__What the task asks__.
Please copy every line of the material below exactly as it appears.

__Collected data__.

+ + + +

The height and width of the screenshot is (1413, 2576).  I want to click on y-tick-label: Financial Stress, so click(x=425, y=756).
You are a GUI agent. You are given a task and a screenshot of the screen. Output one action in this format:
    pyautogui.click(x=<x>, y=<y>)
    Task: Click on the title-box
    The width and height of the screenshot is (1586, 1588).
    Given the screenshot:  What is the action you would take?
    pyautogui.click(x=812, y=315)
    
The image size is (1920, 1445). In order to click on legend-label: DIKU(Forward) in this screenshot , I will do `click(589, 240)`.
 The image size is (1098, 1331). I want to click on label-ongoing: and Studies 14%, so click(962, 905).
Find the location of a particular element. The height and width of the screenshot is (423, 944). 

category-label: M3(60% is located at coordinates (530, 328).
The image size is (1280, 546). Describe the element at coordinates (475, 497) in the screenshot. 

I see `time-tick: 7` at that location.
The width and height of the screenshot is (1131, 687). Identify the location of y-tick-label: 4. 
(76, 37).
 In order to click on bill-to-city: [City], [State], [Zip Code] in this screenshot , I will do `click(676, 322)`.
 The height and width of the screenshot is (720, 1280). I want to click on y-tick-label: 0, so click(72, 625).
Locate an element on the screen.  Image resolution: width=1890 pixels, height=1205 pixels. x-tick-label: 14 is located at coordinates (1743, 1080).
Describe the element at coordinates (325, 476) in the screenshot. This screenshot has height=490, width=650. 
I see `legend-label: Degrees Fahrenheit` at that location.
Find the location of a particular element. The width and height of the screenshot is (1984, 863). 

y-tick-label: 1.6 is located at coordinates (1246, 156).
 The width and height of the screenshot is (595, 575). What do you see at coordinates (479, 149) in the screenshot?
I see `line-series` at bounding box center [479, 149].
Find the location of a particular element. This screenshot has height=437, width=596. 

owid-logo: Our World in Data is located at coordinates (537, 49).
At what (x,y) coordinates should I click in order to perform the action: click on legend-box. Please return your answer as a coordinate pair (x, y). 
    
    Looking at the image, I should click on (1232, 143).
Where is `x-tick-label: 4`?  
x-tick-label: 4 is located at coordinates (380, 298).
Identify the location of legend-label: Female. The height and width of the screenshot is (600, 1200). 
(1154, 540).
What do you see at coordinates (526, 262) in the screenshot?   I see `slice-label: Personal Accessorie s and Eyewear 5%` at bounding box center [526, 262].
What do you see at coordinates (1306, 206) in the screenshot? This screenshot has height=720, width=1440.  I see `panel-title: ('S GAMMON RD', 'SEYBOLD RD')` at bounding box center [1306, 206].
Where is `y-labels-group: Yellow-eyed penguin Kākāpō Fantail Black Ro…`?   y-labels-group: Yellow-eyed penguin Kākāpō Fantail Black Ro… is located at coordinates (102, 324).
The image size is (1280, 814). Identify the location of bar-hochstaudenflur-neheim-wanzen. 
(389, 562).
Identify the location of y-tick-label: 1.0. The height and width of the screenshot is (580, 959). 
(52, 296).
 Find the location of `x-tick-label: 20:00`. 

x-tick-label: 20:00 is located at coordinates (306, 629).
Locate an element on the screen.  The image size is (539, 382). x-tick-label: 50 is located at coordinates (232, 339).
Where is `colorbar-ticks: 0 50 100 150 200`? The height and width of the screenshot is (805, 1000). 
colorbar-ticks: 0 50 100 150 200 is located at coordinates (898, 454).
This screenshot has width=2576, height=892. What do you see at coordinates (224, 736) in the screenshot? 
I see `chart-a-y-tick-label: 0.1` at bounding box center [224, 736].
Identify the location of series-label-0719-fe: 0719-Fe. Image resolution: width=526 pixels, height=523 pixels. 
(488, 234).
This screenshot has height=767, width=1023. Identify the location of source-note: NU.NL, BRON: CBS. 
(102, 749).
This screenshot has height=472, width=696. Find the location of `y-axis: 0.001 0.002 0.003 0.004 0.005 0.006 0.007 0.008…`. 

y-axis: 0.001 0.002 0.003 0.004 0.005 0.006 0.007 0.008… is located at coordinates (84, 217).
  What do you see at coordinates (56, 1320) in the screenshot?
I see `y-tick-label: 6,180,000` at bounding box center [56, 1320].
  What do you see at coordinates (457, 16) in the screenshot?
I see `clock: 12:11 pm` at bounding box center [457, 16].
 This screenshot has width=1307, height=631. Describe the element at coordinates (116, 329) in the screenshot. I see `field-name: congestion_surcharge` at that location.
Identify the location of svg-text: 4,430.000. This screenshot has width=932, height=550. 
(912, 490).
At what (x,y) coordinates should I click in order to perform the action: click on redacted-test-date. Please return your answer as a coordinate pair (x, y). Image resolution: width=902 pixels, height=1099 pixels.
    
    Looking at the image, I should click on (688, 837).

+ + + +

__Task answer__.
The height and width of the screenshot is (1413, 2576).  I want to click on y-tick-label: Financial Stress, so click(x=425, y=756).
You are a GUI agent. You are given a task and a screenshot of the screen. Output one action in this format:
    pyautogui.click(x=<x>, y=<y>)
    Task: Click on the title-box
    The width and height of the screenshot is (1586, 1588).
    Given the screenshot:  What is the action you would take?
    pyautogui.click(x=812, y=315)
    
The image size is (1920, 1445). In order to click on legend-label: DIKU(Forward) in this screenshot , I will do `click(589, 240)`.
 The image size is (1098, 1331). I want to click on label-ongoing: and Studies 14%, so click(962, 905).
Find the location of a particular element. The height and width of the screenshot is (423, 944). 

category-label: M3(60% is located at coordinates (530, 328).
The image size is (1280, 546). Describe the element at coordinates (475, 497) in the screenshot. 

I see `time-tick: 7` at that location.
The width and height of the screenshot is (1131, 687). Identify the location of y-tick-label: 4. 
(76, 37).
 In order to click on bill-to-city: [City], [State], [Zip Code] in this screenshot , I will do `click(676, 322)`.
 The height and width of the screenshot is (720, 1280). I want to click on y-tick-label: 0, so click(72, 625).
Locate an element on the screen.  Image resolution: width=1890 pixels, height=1205 pixels. x-tick-label: 14 is located at coordinates (1743, 1080).
Describe the element at coordinates (325, 476) in the screenshot. This screenshot has height=490, width=650. 
I see `legend-label: Degrees Fahrenheit` at that location.
Find the location of a particular element. The width and height of the screenshot is (1984, 863). 

y-tick-label: 1.6 is located at coordinates (1246, 156).
 The width and height of the screenshot is (595, 575). What do you see at coordinates (479, 149) in the screenshot?
I see `line-series` at bounding box center [479, 149].
Find the location of a particular element. This screenshot has height=437, width=596. 

owid-logo: Our World in Data is located at coordinates (537, 49).
At what (x,y) coordinates should I click in order to perform the action: click on legend-box. Please return your answer as a coordinate pair (x, y). 
    
    Looking at the image, I should click on (1232, 143).
Where is `x-tick-label: 4`?  
x-tick-label: 4 is located at coordinates (380, 298).
Identify the location of legend-label: Female. The height and width of the screenshot is (600, 1200). 
(1154, 540).
What do you see at coordinates (526, 262) in the screenshot?   I see `slice-label: Personal Accessorie s and Eyewear 5%` at bounding box center [526, 262].
What do you see at coordinates (1306, 206) in the screenshot? This screenshot has height=720, width=1440.  I see `panel-title: ('S GAMMON RD', 'SEYBOLD RD')` at bounding box center [1306, 206].
Where is `y-labels-group: Yellow-eyed penguin Kākāpō Fantail Black Ro…`?   y-labels-group: Yellow-eyed penguin Kākāpō Fantail Black Ro… is located at coordinates (102, 324).
The image size is (1280, 814). Identify the location of bar-hochstaudenflur-neheim-wanzen. 
(389, 562).
Identify the location of y-tick-label: 1.0. The height and width of the screenshot is (580, 959). 
(52, 296).
 Find the location of `x-tick-label: 20:00`. 

x-tick-label: 20:00 is located at coordinates (306, 629).
Locate an element on the screen.  The image size is (539, 382). x-tick-label: 50 is located at coordinates (232, 339).
Where is `colorbar-ticks: 0 50 100 150 200`? The height and width of the screenshot is (805, 1000). 
colorbar-ticks: 0 50 100 150 200 is located at coordinates (898, 454).
This screenshot has width=2576, height=892. What do you see at coordinates (224, 736) in the screenshot? 
I see `chart-a-y-tick-label: 0.1` at bounding box center [224, 736].
Identify the location of series-label-0719-fe: 0719-Fe. Image resolution: width=526 pixels, height=523 pixels. 
(488, 234).
This screenshot has height=767, width=1023. Identify the location of source-note: NU.NL, BRON: CBS. 
(102, 749).
This screenshot has height=472, width=696. Find the location of `y-axis: 0.001 0.002 0.003 0.004 0.005 0.006 0.007 0.008…`. 

y-axis: 0.001 0.002 0.003 0.004 0.005 0.006 0.007 0.008… is located at coordinates (84, 217).
  What do you see at coordinates (56, 1320) in the screenshot?
I see `y-tick-label: 6,180,000` at bounding box center [56, 1320].
  What do you see at coordinates (457, 16) in the screenshot?
I see `clock: 12:11 pm` at bounding box center [457, 16].
 This screenshot has width=1307, height=631. Describe the element at coordinates (116, 329) in the screenshot. I see `field-name: congestion_surcharge` at that location.
Identify the location of svg-text: 4,430.000. This screenshot has width=932, height=550. 
(912, 490).
At what (x,y) coordinates should I click in order to perform the action: click on redacted-test-date. Please return your answer as a coordinate pair (x, y). Image resolution: width=902 pixels, height=1099 pixels.
    
    Looking at the image, I should click on (688, 837).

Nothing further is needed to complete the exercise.